- What you need to do:
When the string "avatar" appears in a line of the records, show the whole line.

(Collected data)
══════════════════════════════
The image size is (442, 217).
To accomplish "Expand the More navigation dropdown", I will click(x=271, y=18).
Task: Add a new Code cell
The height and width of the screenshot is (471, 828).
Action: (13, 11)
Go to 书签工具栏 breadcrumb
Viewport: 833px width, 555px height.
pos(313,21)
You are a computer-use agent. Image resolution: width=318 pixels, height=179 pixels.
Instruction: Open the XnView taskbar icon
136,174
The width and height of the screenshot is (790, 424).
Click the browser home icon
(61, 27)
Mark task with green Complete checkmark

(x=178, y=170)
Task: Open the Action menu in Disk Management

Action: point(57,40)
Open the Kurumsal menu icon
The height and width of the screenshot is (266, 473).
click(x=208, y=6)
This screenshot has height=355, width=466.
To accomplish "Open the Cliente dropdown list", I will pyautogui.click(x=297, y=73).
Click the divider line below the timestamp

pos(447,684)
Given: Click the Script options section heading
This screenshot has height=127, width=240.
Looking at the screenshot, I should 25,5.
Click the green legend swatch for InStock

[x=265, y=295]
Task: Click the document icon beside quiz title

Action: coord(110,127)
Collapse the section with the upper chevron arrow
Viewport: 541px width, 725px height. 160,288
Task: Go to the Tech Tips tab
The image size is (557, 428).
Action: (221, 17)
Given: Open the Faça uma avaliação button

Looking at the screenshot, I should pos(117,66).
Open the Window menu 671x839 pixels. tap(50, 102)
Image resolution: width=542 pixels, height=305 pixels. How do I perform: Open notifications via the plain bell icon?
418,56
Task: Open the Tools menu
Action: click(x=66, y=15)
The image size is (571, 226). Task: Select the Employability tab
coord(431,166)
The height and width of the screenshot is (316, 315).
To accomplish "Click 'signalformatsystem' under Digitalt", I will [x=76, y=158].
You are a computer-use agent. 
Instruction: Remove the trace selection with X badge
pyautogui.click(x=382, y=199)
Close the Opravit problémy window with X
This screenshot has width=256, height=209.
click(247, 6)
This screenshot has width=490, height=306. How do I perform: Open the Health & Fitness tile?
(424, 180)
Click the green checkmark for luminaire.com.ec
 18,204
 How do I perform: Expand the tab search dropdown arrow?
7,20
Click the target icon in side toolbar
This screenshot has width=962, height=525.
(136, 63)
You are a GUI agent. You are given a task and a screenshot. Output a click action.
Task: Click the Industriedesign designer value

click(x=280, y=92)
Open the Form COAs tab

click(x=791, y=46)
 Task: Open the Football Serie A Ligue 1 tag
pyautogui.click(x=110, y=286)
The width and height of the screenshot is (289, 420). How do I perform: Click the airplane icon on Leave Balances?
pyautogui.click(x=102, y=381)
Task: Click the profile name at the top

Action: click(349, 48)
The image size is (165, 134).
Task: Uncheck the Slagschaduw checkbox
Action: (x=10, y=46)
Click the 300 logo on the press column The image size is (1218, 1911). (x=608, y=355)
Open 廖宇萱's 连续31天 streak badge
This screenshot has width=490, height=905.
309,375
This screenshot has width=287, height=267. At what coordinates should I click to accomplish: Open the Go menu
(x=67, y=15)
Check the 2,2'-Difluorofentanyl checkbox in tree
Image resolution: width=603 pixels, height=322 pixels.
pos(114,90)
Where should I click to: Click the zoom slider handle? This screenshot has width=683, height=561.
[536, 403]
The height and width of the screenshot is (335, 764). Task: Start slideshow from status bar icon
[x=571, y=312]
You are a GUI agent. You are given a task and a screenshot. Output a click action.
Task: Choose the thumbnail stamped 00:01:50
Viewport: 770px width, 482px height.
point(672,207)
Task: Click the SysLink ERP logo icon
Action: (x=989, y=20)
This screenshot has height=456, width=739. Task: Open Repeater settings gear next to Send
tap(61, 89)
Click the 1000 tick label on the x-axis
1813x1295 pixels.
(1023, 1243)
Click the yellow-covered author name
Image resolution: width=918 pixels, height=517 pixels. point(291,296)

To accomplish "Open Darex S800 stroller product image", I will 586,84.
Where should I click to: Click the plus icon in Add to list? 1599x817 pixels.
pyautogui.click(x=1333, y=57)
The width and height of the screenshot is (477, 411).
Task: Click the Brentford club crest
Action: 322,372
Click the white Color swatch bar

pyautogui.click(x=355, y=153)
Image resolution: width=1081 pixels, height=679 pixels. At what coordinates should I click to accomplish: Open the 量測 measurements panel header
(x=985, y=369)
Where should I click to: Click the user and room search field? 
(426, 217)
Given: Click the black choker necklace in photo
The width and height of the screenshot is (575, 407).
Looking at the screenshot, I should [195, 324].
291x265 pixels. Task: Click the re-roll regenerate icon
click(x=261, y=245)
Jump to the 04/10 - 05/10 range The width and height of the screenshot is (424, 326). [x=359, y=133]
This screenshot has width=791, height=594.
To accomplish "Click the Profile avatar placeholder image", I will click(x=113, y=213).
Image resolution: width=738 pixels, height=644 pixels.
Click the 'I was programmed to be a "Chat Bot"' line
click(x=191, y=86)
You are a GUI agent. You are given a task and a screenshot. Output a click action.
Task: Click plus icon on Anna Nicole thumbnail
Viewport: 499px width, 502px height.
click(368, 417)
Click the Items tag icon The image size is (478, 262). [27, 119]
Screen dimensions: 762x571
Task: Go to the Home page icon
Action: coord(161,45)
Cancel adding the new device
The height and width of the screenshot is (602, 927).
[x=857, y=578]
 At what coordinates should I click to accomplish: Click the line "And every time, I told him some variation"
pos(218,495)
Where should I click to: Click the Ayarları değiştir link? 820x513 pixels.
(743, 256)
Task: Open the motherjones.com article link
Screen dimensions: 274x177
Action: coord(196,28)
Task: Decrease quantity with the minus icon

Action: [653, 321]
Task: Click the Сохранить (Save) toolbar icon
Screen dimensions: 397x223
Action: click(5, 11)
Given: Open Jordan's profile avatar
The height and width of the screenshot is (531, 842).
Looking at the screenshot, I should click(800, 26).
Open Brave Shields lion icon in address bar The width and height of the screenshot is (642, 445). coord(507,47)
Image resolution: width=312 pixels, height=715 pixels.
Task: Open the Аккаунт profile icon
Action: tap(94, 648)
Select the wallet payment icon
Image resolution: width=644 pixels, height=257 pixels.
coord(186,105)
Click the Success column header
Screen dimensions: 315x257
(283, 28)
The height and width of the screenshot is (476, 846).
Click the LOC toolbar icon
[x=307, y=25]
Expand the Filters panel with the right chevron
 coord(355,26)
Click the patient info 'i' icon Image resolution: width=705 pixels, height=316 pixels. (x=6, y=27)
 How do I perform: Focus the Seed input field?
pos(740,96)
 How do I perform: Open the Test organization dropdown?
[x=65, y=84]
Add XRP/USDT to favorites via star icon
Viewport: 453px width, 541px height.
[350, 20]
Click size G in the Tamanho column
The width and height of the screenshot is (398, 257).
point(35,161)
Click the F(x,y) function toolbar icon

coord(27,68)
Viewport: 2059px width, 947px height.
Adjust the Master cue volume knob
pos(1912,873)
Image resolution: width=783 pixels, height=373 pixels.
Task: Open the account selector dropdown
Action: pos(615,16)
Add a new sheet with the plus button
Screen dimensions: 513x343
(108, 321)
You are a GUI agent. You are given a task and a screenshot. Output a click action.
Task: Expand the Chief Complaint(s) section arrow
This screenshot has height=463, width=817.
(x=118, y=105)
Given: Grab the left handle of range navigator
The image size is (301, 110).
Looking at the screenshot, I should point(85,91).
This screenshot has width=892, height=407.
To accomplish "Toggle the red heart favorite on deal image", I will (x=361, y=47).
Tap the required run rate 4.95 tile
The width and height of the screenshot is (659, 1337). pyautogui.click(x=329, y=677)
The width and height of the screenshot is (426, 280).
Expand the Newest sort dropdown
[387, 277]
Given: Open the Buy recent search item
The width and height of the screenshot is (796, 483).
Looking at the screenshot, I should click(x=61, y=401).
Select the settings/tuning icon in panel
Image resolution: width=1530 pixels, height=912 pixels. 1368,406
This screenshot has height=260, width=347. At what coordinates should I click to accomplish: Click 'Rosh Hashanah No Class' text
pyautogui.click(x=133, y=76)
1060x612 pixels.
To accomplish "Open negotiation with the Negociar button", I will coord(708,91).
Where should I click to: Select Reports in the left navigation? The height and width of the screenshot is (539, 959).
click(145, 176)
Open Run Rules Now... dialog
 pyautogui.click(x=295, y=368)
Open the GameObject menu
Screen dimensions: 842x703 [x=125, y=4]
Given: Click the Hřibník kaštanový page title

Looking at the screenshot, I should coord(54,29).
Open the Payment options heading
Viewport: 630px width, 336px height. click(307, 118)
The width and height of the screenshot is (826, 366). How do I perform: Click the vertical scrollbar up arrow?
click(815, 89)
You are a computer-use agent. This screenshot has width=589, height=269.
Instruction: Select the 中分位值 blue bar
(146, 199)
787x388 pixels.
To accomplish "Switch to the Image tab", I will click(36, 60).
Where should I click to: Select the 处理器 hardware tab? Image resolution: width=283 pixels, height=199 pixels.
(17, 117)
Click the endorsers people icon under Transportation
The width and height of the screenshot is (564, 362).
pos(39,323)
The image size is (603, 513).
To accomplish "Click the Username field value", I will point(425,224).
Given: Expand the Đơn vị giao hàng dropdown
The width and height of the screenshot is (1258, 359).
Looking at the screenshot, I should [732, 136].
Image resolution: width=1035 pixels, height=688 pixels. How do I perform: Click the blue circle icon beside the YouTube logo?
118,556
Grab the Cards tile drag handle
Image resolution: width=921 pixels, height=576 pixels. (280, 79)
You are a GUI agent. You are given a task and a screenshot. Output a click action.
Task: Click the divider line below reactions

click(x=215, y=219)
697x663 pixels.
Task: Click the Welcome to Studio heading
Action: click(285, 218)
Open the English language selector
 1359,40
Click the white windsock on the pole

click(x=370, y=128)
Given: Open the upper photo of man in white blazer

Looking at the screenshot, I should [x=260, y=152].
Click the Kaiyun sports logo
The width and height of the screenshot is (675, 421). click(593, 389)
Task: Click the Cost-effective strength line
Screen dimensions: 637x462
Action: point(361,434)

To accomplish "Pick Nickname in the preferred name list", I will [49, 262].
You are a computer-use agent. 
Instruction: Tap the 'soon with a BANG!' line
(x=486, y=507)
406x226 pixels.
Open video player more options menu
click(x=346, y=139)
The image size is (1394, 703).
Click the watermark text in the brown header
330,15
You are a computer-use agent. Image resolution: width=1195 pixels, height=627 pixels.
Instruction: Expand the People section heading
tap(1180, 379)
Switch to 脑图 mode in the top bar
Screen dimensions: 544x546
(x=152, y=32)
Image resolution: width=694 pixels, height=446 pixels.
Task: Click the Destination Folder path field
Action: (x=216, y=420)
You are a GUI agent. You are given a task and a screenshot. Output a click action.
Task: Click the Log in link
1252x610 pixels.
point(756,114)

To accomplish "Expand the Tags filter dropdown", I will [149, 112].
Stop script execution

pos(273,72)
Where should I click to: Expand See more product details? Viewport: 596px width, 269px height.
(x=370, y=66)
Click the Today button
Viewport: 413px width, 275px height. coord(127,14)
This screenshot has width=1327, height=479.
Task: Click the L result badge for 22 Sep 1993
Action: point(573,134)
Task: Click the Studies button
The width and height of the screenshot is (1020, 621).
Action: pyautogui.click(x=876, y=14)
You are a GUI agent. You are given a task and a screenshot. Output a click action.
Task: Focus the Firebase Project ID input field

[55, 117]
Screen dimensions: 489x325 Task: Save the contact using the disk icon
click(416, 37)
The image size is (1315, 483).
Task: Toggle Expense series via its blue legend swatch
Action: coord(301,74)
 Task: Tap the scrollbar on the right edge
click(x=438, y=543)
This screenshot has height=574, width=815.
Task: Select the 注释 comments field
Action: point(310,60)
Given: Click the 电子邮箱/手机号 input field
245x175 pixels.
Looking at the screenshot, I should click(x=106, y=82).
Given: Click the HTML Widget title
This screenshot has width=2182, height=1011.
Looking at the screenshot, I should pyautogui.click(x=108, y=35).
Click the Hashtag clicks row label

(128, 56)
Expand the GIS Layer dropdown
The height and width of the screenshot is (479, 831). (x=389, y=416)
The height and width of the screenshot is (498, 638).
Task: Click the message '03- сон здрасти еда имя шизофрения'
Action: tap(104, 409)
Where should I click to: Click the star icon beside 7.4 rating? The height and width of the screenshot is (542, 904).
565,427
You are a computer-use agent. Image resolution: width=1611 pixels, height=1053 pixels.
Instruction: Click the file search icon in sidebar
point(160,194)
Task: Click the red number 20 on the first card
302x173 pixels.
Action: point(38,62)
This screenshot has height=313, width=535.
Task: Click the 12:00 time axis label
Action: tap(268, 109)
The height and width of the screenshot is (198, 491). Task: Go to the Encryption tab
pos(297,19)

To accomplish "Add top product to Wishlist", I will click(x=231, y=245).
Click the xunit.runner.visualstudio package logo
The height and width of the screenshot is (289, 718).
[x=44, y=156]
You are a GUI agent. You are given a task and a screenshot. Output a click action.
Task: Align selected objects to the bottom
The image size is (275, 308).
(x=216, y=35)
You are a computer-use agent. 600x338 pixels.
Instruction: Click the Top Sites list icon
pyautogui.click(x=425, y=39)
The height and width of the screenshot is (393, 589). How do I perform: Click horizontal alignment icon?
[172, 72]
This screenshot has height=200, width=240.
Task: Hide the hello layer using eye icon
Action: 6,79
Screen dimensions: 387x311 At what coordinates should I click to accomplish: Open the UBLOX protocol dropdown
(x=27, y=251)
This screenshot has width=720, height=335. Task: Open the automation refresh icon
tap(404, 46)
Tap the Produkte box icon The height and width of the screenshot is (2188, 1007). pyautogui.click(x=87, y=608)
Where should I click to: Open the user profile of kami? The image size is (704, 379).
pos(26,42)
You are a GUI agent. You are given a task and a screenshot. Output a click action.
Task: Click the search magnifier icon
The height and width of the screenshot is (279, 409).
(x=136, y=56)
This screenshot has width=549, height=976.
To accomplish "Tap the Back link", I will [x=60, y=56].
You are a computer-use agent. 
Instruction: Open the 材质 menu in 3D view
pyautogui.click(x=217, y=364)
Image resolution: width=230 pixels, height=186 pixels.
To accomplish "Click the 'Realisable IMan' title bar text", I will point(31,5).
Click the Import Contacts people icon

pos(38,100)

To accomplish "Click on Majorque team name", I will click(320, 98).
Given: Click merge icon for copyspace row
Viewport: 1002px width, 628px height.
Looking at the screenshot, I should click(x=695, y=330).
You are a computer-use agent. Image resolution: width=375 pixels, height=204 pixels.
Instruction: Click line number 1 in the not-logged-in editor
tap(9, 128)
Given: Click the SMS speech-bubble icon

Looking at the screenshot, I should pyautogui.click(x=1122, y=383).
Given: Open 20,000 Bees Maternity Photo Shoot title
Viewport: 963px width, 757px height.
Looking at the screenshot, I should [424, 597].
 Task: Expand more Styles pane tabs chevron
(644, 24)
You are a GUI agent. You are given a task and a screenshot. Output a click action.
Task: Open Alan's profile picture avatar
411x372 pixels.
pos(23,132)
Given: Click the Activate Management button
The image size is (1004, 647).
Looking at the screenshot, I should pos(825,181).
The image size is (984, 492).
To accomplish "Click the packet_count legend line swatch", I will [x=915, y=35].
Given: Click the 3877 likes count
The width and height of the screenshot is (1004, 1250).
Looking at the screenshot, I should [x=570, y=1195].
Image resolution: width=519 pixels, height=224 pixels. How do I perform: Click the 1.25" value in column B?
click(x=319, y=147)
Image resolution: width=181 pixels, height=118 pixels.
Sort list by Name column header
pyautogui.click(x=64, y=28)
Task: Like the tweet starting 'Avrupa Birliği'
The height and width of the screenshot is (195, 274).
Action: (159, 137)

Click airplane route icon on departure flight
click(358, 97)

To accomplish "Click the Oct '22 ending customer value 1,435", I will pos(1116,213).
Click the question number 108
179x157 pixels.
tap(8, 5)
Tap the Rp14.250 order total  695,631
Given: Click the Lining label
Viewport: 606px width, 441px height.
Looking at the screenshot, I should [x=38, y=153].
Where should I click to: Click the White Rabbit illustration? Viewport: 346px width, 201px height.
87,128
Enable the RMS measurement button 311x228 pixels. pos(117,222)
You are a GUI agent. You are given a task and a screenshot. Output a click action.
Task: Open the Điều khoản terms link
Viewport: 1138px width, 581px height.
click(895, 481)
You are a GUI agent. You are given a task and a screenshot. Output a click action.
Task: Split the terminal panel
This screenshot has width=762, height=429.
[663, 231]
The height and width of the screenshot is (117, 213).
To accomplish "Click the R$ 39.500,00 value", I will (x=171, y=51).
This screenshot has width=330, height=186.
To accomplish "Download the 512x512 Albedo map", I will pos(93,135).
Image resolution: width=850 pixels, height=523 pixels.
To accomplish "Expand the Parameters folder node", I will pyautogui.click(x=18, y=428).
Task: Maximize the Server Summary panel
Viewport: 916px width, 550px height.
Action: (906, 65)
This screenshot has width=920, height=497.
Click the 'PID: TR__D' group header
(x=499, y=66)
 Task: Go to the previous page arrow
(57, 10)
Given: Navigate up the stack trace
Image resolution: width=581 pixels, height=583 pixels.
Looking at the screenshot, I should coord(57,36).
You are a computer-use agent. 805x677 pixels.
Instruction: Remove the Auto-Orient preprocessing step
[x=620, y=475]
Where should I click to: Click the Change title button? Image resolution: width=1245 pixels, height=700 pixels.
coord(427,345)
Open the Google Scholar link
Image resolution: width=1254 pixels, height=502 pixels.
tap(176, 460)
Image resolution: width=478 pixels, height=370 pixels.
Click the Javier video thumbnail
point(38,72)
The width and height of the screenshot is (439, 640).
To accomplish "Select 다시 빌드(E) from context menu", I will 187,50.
══════════════════════════════
- Expected answer:
To accomplish "Click the Profile avatar placeholder image", I will click(x=113, y=213).
Given: Open Jordan's profile avatar
Task: Open Alan's profile picture avatar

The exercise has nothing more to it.